"""

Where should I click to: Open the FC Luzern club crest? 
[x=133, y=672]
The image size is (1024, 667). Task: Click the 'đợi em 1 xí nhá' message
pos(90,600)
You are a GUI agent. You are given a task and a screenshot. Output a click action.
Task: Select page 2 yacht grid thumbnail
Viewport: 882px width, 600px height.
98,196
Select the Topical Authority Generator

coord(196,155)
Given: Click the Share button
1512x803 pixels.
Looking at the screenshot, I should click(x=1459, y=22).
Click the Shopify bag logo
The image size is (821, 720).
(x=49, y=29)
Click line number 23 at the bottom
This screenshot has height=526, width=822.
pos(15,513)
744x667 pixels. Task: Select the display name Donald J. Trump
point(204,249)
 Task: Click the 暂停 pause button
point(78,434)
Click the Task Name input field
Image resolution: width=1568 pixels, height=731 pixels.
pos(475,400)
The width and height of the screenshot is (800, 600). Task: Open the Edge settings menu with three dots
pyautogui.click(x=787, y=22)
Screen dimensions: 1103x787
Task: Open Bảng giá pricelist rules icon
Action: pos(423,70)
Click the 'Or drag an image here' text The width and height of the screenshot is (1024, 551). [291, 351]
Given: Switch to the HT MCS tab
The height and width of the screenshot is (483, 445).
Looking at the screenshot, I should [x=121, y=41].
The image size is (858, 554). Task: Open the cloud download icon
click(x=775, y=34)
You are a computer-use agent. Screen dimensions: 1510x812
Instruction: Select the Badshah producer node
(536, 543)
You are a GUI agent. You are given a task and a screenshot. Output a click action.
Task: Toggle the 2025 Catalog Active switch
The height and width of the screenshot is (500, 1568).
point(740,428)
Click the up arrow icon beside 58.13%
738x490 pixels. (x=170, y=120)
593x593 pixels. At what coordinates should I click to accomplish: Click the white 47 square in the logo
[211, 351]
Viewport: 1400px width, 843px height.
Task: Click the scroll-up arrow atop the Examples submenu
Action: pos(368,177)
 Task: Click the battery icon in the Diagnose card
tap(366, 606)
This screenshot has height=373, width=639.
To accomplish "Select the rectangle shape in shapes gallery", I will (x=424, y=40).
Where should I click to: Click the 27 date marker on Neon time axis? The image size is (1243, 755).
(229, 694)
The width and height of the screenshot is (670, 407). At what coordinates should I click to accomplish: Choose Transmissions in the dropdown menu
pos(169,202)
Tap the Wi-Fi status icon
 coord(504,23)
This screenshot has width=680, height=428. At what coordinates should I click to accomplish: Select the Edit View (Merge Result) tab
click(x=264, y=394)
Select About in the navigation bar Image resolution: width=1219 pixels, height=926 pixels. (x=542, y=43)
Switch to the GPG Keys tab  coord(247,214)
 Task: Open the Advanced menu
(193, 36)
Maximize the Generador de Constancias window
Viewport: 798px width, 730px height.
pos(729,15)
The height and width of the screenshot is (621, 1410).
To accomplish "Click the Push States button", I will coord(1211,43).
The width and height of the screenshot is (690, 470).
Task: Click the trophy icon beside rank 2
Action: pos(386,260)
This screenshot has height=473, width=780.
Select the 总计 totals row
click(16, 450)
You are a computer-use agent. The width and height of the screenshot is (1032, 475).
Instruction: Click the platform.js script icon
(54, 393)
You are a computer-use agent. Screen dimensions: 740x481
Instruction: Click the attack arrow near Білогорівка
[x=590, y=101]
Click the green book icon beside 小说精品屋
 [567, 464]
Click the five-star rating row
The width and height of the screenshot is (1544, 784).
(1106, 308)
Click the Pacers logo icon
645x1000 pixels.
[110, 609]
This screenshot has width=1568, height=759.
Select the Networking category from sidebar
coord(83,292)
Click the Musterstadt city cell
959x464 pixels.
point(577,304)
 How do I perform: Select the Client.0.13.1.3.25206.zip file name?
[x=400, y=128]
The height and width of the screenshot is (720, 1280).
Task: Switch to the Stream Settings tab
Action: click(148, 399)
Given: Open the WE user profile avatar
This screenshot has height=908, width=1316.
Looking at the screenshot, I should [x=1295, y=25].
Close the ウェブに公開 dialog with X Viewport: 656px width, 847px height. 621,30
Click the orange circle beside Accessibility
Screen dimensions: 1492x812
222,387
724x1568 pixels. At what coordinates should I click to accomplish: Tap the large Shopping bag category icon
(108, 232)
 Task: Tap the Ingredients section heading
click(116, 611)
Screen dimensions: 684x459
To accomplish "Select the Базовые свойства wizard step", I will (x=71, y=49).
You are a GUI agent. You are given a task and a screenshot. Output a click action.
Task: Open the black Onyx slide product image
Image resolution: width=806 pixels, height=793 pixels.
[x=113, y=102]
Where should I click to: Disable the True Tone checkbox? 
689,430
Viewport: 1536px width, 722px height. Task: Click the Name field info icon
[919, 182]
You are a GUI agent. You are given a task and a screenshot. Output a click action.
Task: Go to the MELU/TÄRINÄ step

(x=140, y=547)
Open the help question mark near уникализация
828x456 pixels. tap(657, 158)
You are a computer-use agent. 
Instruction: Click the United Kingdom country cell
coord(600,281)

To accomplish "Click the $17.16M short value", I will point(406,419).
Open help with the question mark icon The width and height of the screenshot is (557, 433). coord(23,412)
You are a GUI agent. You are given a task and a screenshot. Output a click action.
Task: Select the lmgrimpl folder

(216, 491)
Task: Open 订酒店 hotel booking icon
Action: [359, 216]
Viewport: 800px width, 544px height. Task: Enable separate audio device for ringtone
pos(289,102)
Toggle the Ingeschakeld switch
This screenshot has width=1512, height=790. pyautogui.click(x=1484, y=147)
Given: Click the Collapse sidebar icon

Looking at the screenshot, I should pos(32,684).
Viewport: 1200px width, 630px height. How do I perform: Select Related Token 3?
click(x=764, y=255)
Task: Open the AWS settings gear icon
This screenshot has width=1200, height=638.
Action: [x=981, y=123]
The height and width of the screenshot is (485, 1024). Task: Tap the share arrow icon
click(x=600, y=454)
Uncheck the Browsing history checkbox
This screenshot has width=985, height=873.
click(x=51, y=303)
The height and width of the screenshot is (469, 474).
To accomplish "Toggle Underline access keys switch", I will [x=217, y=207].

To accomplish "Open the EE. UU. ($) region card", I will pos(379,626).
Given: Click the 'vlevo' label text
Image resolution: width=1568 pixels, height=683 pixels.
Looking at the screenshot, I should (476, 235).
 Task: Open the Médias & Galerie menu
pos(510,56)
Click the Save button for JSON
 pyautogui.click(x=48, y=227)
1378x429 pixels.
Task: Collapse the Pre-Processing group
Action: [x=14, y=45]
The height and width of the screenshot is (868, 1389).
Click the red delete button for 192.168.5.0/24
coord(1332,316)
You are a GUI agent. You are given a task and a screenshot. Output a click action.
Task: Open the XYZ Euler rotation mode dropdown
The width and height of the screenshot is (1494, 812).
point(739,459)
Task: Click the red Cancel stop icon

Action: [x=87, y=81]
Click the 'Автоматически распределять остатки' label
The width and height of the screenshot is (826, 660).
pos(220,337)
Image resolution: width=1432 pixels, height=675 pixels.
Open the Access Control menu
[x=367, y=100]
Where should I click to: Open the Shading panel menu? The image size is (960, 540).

"""

- [What you need to do]: All of the entries above should be written out verbatim.

- [Solution below]:
Where should I click to: Open the FC Luzern club crest? 
[x=133, y=672]
The image size is (1024, 667). Task: Click the 'đợi em 1 xí nhá' message
pos(90,600)
You are a GUI agent. You are given a task and a screenshot. Output a click action.
Task: Select page 2 yacht grid thumbnail
Viewport: 882px width, 600px height.
98,196
Select the Topical Authority Generator

coord(196,155)
Given: Click the Share button
1512x803 pixels.
Looking at the screenshot, I should click(x=1459, y=22).
Click the Shopify bag logo
The image size is (821, 720).
(x=49, y=29)
Click line number 23 at the bottom
This screenshot has height=526, width=822.
pos(15,513)
744x667 pixels. Task: Select the display name Donald J. Trump
point(204,249)
 Task: Click the 暂停 pause button
point(78,434)
Click the Task Name input field
Image resolution: width=1568 pixels, height=731 pixels.
pos(475,400)
The width and height of the screenshot is (800, 600). Task: Open the Edge settings menu with three dots
pyautogui.click(x=787, y=22)
Screen dimensions: 1103x787
Task: Open Bảng giá pricelist rules icon
Action: pos(423,70)
Click the 'Or drag an image here' text The width and height of the screenshot is (1024, 551). [291, 351]
Given: Switch to the HT MCS tab
The height and width of the screenshot is (483, 445).
Looking at the screenshot, I should [x=121, y=41].
The image size is (858, 554). Task: Open the cloud download icon
click(x=775, y=34)
You are a computer-use agent. Screen dimensions: 1510x812
Instruction: Select the Badshah producer node
(536, 543)
You are a GUI agent. You are given a task and a screenshot. Output a click action.
Task: Toggle the 2025 Catalog Active switch
The height and width of the screenshot is (500, 1568).
point(740,428)
Click the up arrow icon beside 58.13%
738x490 pixels. (x=170, y=120)
593x593 pixels. At what coordinates should I click to accomplish: Click the white 47 square in the logo
[211, 351]
Viewport: 1400px width, 843px height.
Task: Click the scroll-up arrow atop the Examples submenu
Action: pos(368,177)
 Task: Click the battery icon in the Diagnose card
tap(366, 606)
This screenshot has height=373, width=639.
To accomplish "Select the rectangle shape in shapes gallery", I will (x=424, y=40).
Where should I click to: Click the 27 date marker on Neon time axis? The image size is (1243, 755).
(229, 694)
The width and height of the screenshot is (670, 407). At what coordinates should I click to accomplish: Choose Transmissions in the dropdown menu
pos(169,202)
Tap the Wi-Fi status icon
 coord(504,23)
This screenshot has width=680, height=428. At what coordinates should I click to accomplish: Select the Edit View (Merge Result) tab
click(x=264, y=394)
Select About in the navigation bar Image resolution: width=1219 pixels, height=926 pixels. (x=542, y=43)
Switch to the GPG Keys tab  coord(247,214)
 Task: Open the Advanced menu
(193, 36)
Maximize the Generador de Constancias window
Viewport: 798px width, 730px height.
pos(729,15)
The height and width of the screenshot is (621, 1410).
To accomplish "Click the Push States button", I will coord(1211,43).
The width and height of the screenshot is (690, 470).
Task: Click the trophy icon beside rank 2
Action: pos(386,260)
This screenshot has height=473, width=780.
Select the 总计 totals row
click(16, 450)
You are a computer-use agent. The width and height of the screenshot is (1032, 475).
Instruction: Click the platform.js script icon
(54, 393)
You are a computer-use agent. Screen dimensions: 740x481
Instruction: Click the attack arrow near Білогорівка
[x=590, y=101]
Click the green book icon beside 小说精品屋
 [567, 464]
Click the five-star rating row
The width and height of the screenshot is (1544, 784).
(1106, 308)
Click the Pacers logo icon
645x1000 pixels.
[110, 609]
This screenshot has width=1568, height=759.
Select the Networking category from sidebar
coord(83,292)
Click the Musterstadt city cell
959x464 pixels.
point(577,304)
 How do I perform: Select the Client.0.13.1.3.25206.zip file name?
[x=400, y=128]
The height and width of the screenshot is (720, 1280).
Task: Switch to the Stream Settings tab
Action: click(148, 399)
Given: Open the WE user profile avatar
This screenshot has height=908, width=1316.
Looking at the screenshot, I should [x=1295, y=25].
Close the ウェブに公開 dialog with X Viewport: 656px width, 847px height. 621,30
Click the orange circle beside Accessibility
Screen dimensions: 1492x812
222,387
724x1568 pixels. At what coordinates should I click to accomplish: Tap the large Shopping bag category icon
(108, 232)
 Task: Tap the Ingredients section heading
click(116, 611)
Screen dimensions: 684x459
To accomplish "Select the Базовые свойства wizard step", I will (x=71, y=49).
You are a GUI agent. You are given a task and a screenshot. Output a click action.
Task: Open the black Onyx slide product image
Image resolution: width=806 pixels, height=793 pixels.
[x=113, y=102]
Where should I click to: Disable the True Tone checkbox? 
689,430
Viewport: 1536px width, 722px height. Task: Click the Name field info icon
[919, 182]
You are a GUI agent. You are given a task and a screenshot. Output a click action.
Task: Go to the MELU/TÄRINÄ step

(x=140, y=547)
Open the help question mark near уникализация
828x456 pixels. tap(657, 158)
You are a computer-use agent. 
Instruction: Click the United Kingdom country cell
coord(600,281)

To accomplish "Click the $17.16M short value", I will point(406,419).
Open help with the question mark icon The width and height of the screenshot is (557, 433). coord(23,412)
You are a GUI agent. You are given a task and a screenshot. Output a click action.
Task: Select the lmgrimpl folder

(216, 491)
Task: Open 订酒店 hotel booking icon
Action: [359, 216]
Viewport: 800px width, 544px height. Task: Enable separate audio device for ringtone
pos(289,102)
Toggle the Ingeschakeld switch
This screenshot has width=1512, height=790. pyautogui.click(x=1484, y=147)
Given: Click the Collapse sidebar icon

Looking at the screenshot, I should pos(32,684).
Viewport: 1200px width, 630px height. How do I perform: Select Related Token 3?
click(x=764, y=255)
Task: Open the AWS settings gear icon
This screenshot has width=1200, height=638.
Action: [x=981, y=123]
The height and width of the screenshot is (485, 1024). Task: Tap the share arrow icon
click(x=600, y=454)
Uncheck the Browsing history checkbox
This screenshot has width=985, height=873.
click(x=51, y=303)
The height and width of the screenshot is (469, 474).
To accomplish "Toggle Underline access keys switch", I will [x=217, y=207].

To accomplish "Open the EE. UU. ($) region card", I will pos(379,626).
Given: Click the 'vlevo' label text
Image resolution: width=1568 pixels, height=683 pixels.
Looking at the screenshot, I should (476, 235).
 Task: Open the Médias & Galerie menu
pos(510,56)
Click the Save button for JSON
 pyautogui.click(x=48, y=227)
1378x429 pixels.
Task: Collapse the Pre-Processing group
Action: [x=14, y=45]
The height and width of the screenshot is (868, 1389).
Click the red delete button for 192.168.5.0/24
coord(1332,316)
You are a GUI agent. You are given a task and a screenshot. Output a click action.
Task: Open the XYZ Euler rotation mode dropdown
The width and height of the screenshot is (1494, 812).
point(739,459)
Task: Click the red Cancel stop icon

Action: [x=87, y=81]
Click the 'Автоматически распределять остатки' label
The width and height of the screenshot is (826, 660).
pos(220,337)
Image resolution: width=1432 pixels, height=675 pixels.
Open the Access Control menu
[x=367, y=100]
Where should I click to: Open the Shading panel menu? The image size is (960, 540).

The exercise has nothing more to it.